1 minute: Do push-ups on the floor or against the wall.
3 minutes: Drop to the floor for a core hold–With forearms and toes on floor, keep spine straight and abs held in. Hold for one minute. Then release and stretch back into a yoga child’s pose–Sit back on your shins and reach your arms to the floor in front of you. Repeat core hold.
* If you have the time, do this circuit 1-3 times!
The lowdown: A vinyasa-flow exercise (not for novices) that works the heart, builds core strength and flexibility, and centers the mind, created by Bethany Lyons, Crunch Group Fitness regional manager, New York City.
What you’ll get in four weeks: Tighter abs and butt; harder thighs and shoulders; triceps definition.
Special equipment: Yoga mat.
1 minute: Start with chair pose–feet shoulder-width apart, arms stretched up, spine straight, knees bent, and buttocks pointing back; hold for 30 seconds. Now straighten knees and lower arms. Take three deep and slow breaths, inhaling and exhaling through your nose.
6 minutes: Do three sets of sun salutations. (For a detailed explanation and photos of this sequence, go to iyogalife.com.)
30 seconds: When you’re in downward dog, come forward into a plank, making sure your abs are held in and spine is straight; use knees if necessary while still engaging core; hold.
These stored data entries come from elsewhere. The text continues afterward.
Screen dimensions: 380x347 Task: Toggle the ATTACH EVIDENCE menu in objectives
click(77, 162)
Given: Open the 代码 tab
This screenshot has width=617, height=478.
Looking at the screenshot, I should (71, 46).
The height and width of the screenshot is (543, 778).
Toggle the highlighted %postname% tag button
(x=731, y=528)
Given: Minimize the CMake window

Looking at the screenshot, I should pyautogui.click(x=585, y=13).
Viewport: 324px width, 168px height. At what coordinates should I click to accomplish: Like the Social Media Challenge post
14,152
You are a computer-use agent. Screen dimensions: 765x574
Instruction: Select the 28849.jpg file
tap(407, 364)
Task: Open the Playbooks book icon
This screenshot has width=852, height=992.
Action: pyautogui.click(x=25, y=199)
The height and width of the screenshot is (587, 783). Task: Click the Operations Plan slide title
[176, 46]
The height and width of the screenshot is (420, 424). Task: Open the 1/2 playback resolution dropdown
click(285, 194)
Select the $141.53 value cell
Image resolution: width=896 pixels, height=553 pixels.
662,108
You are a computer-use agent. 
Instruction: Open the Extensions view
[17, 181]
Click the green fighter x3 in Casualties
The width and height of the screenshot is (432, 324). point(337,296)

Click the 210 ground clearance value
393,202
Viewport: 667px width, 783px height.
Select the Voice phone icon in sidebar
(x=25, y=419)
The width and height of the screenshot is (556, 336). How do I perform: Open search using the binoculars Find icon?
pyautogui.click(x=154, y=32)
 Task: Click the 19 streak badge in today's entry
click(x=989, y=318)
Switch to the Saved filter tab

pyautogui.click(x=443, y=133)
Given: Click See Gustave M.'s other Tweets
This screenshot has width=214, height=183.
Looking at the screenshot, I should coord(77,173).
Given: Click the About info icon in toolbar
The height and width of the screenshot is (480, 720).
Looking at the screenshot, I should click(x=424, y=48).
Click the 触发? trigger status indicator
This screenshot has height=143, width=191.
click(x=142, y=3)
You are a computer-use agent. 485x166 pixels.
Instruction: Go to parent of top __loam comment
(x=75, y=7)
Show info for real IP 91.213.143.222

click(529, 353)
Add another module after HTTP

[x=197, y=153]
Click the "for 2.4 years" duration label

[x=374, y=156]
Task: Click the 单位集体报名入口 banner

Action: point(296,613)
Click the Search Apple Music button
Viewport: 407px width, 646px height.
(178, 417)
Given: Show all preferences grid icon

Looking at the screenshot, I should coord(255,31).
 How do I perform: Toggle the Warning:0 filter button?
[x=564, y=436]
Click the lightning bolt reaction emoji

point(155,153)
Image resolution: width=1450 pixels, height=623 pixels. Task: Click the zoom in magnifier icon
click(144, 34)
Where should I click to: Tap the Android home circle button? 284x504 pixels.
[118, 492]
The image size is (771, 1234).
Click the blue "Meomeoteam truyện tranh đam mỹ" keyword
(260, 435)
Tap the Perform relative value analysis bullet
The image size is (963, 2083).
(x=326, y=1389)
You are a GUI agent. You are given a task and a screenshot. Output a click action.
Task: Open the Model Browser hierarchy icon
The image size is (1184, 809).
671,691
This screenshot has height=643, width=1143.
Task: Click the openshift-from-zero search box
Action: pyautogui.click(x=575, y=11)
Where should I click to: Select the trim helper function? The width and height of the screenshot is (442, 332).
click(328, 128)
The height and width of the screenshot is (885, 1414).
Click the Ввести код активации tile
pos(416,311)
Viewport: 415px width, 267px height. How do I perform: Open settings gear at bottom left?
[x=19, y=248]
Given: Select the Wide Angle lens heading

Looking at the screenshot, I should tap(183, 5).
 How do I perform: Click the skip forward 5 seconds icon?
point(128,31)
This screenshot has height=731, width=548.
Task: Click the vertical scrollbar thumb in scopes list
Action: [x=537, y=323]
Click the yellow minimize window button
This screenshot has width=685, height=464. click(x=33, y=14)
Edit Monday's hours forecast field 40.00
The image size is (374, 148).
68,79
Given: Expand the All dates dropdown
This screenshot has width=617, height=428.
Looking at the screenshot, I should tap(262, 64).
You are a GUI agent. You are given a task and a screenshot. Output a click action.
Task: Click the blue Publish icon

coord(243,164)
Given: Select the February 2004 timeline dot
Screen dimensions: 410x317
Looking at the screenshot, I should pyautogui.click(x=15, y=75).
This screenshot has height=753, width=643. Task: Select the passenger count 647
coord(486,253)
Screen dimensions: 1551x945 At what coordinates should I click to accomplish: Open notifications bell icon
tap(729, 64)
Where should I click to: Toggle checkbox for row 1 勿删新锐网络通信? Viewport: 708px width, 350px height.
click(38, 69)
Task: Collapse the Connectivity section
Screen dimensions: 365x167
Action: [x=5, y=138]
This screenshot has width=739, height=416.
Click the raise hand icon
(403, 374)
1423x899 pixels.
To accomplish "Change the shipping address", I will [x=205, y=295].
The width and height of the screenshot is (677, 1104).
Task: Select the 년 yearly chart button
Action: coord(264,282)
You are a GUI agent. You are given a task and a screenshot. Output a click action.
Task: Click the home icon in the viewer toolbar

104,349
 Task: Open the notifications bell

30 seconds: Bend elbows so you’re in a low push-up position. Hold for eight counts. Push up to regular plank, and then into downward dog. Take three slow breaths.
30 seconds: From downward dog, jump feet through your arms into a seated position and come to boat pose–Legs and upper body are stretched up at 45 degrees; arms are stretched forward so your body looks like an upside-down A. Abs are in; spine is straight. Hold. Take five deep breaths.
1 minute: Now lie on your back, raise your feet, knees bent, and do slow-flow bicycles.
30 seconds: Lie down in corpse pose. Take three deep breaths; hold.
*Same as above, if you have extra time, you could do this circuit 1-3 times.
The lowdown: A super-challenging arm, butt, and thigh workout consisting of real boxing moves created by Michael Olajide, owner of Aerospace, a boxing-inspired gym in NYC.
What you’ll get in four weeks: An urge to shop for spring tank dresses early.
Special equipment: None, but use a punching bag and gloves if you’d also like to blow off steam.
Extra credit: Box with small hand weights (3 to 5 pounds).
30 seconds: Start in a boxing stance with your fists up, one slightly in front of the other, knees slightly bent, and jog lightly in place. Now do a jab–a straight punch with the right arm, keeping the left bent, as the right foot steps forward. Then jab left. Continue alternating and bring the shoulder forward when you punch.
1 minute: Squat, feet shoulder-width apart, arms stretched forward.
30 seconds: Repeat alternating right and left jabs.
2 minutes: Now do slow lunges–Step left foot in front and bend your left knee; keep elbows bent and fists up. Hold for 30 seconds. Then jump straight up and land in a lunge, this time with your right foot in front. Hold for 30 seconds. Repeat.
30 seconds: Back in the boxing stance, do uppercuts: arms bent, elbows to floor, fists aiming upward. Continue alternating left and right.
2 minutes: Repeat slow lunges.
1 minute: Now alternate left and right jabs with left and right uppercuts as you jog in place.
30 seconds: Continue alternating jabs while in a squatting position.
2 minutes: Get back up for left and right uppercuts, then squat for left and right jabs. Continue alternating.